Study material:

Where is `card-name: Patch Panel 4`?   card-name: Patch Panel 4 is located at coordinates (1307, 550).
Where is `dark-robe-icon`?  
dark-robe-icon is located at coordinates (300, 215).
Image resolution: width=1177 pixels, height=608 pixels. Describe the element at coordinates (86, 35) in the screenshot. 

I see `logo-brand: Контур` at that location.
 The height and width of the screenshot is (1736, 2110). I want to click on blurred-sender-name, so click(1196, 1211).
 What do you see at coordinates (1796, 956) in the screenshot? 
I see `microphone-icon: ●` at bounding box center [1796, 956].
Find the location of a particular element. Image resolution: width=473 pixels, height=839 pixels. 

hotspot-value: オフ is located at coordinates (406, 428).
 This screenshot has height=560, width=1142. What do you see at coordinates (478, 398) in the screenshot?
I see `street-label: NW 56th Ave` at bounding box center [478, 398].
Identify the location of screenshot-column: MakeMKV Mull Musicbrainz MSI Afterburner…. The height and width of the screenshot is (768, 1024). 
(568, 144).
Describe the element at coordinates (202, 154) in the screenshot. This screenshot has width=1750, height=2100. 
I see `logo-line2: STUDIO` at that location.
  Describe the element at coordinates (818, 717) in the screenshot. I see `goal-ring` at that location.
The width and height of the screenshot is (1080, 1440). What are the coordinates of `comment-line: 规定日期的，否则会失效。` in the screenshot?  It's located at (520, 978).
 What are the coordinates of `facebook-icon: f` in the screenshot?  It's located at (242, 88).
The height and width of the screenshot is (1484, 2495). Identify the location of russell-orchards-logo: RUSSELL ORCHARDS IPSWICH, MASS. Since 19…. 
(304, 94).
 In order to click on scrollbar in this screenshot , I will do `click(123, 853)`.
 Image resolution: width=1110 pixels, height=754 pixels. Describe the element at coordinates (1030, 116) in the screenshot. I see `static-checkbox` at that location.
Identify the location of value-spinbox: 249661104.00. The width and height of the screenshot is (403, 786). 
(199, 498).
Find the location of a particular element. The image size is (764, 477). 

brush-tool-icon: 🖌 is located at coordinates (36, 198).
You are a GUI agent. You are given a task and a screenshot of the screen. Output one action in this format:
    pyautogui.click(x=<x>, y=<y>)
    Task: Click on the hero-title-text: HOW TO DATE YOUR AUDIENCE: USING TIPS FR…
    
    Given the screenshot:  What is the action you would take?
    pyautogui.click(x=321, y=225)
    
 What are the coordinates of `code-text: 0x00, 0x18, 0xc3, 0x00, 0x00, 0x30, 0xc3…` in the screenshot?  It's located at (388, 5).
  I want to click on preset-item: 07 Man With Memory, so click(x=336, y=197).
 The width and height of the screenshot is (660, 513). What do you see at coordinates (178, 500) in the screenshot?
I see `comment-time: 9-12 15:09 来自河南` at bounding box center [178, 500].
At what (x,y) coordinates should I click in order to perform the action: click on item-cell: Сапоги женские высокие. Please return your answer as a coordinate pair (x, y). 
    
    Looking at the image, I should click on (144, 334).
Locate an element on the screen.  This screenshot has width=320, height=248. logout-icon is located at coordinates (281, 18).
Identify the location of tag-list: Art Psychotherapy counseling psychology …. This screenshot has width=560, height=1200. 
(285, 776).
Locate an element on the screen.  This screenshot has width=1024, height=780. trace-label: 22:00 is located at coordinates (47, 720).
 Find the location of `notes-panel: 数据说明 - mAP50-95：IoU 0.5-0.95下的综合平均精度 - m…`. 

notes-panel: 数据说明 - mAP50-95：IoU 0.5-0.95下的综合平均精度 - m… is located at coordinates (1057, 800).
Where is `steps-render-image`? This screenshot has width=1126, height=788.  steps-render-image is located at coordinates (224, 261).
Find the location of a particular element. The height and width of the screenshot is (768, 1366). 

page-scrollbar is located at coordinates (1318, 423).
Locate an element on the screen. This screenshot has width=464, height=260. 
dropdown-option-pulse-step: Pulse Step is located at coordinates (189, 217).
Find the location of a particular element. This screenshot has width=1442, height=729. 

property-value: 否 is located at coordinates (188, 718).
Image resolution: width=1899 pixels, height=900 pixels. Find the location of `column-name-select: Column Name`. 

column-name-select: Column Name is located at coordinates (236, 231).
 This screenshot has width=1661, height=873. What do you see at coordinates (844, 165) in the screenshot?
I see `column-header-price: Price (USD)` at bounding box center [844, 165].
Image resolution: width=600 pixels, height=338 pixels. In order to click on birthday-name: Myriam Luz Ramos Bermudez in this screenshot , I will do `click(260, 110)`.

Task prompt: Repeat all of the material above, word for word.

Written response:
Where is `card-name: Patch Panel 4`?   card-name: Patch Panel 4 is located at coordinates (1307, 550).
Where is `dark-robe-icon`?  
dark-robe-icon is located at coordinates (300, 215).
Image resolution: width=1177 pixels, height=608 pixels. Describe the element at coordinates (86, 35) in the screenshot. 

I see `logo-brand: Контур` at that location.
 The height and width of the screenshot is (1736, 2110). I want to click on blurred-sender-name, so click(1196, 1211).
 What do you see at coordinates (1796, 956) in the screenshot? 
I see `microphone-icon: ●` at bounding box center [1796, 956].
Find the location of a particular element. Image resolution: width=473 pixels, height=839 pixels. 

hotspot-value: オフ is located at coordinates (406, 428).
 This screenshot has height=560, width=1142. What do you see at coordinates (478, 398) in the screenshot?
I see `street-label: NW 56th Ave` at bounding box center [478, 398].
Identify the location of screenshot-column: MakeMKV Mull Musicbrainz MSI Afterburner…. The height and width of the screenshot is (768, 1024). 
(568, 144).
Describe the element at coordinates (202, 154) in the screenshot. This screenshot has width=1750, height=2100. 
I see `logo-line2: STUDIO` at that location.
  Describe the element at coordinates (818, 717) in the screenshot. I see `goal-ring` at that location.
The width and height of the screenshot is (1080, 1440). What are the coordinates of `comment-line: 规定日期的，否则会失效。` in the screenshot?  It's located at (520, 978).
 What are the coordinates of `facebook-icon: f` in the screenshot?  It's located at (242, 88).
The height and width of the screenshot is (1484, 2495). Identify the location of russell-orchards-logo: RUSSELL ORCHARDS IPSWICH, MASS. Since 19…. 
(304, 94).
 In order to click on scrollbar in this screenshot , I will do `click(123, 853)`.
 Image resolution: width=1110 pixels, height=754 pixels. Describe the element at coordinates (1030, 116) in the screenshot. I see `static-checkbox` at that location.
Identify the location of value-spinbox: 249661104.00. The width and height of the screenshot is (403, 786). 
(199, 498).
Find the location of a particular element. The image size is (764, 477). 

brush-tool-icon: 🖌 is located at coordinates (36, 198).
You are a GUI agent. You are given a task and a screenshot of the screen. Output one action in this format:
    pyautogui.click(x=<x>, y=<y>)
    Task: Click on the hero-title-text: HOW TO DATE YOUR AUDIENCE: USING TIPS FR…
    
    Given the screenshot:  What is the action you would take?
    pyautogui.click(x=321, y=225)
    
 What are the coordinates of `code-text: 0x00, 0x18, 0xc3, 0x00, 0x00, 0x30, 0xc3…` in the screenshot?  It's located at (388, 5).
  I want to click on preset-item: 07 Man With Memory, so click(x=336, y=197).
 The width and height of the screenshot is (660, 513). What do you see at coordinates (178, 500) in the screenshot?
I see `comment-time: 9-12 15:09 来自河南` at bounding box center [178, 500].
At what (x,y) coordinates should I click in order to perform the action: click on item-cell: Сапоги женские высокие. Please return your answer as a coordinate pair (x, y). 
    
    Looking at the image, I should click on (144, 334).
Locate an element on the screen.  This screenshot has width=320, height=248. logout-icon is located at coordinates (281, 18).
Identify the location of tag-list: Art Psychotherapy counseling psychology …. This screenshot has width=560, height=1200. 
(285, 776).
Locate an element on the screen.  This screenshot has width=1024, height=780. trace-label: 22:00 is located at coordinates (47, 720).
 Find the location of `notes-panel: 数据说明 - mAP50-95：IoU 0.5-0.95下的综合平均精度 - m…`. 

notes-panel: 数据说明 - mAP50-95：IoU 0.5-0.95下的综合平均精度 - m… is located at coordinates (1057, 800).
Where is `steps-render-image`? This screenshot has width=1126, height=788.  steps-render-image is located at coordinates (224, 261).
Find the location of a particular element. The height and width of the screenshot is (768, 1366). 

page-scrollbar is located at coordinates (1318, 423).
Locate an element on the screen. This screenshot has width=464, height=260. 
dropdown-option-pulse-step: Pulse Step is located at coordinates (189, 217).
Find the location of a particular element. This screenshot has width=1442, height=729. 

property-value: 否 is located at coordinates (188, 718).
Image resolution: width=1899 pixels, height=900 pixels. Find the location of `column-name-select: Column Name`. 

column-name-select: Column Name is located at coordinates (236, 231).
 This screenshot has width=1661, height=873. What do you see at coordinates (844, 165) in the screenshot?
I see `column-header-price: Price (USD)` at bounding box center [844, 165].
Image resolution: width=600 pixels, height=338 pixels. In order to click on birthday-name: Myriam Luz Ramos Bermudez in this screenshot , I will do `click(260, 110)`.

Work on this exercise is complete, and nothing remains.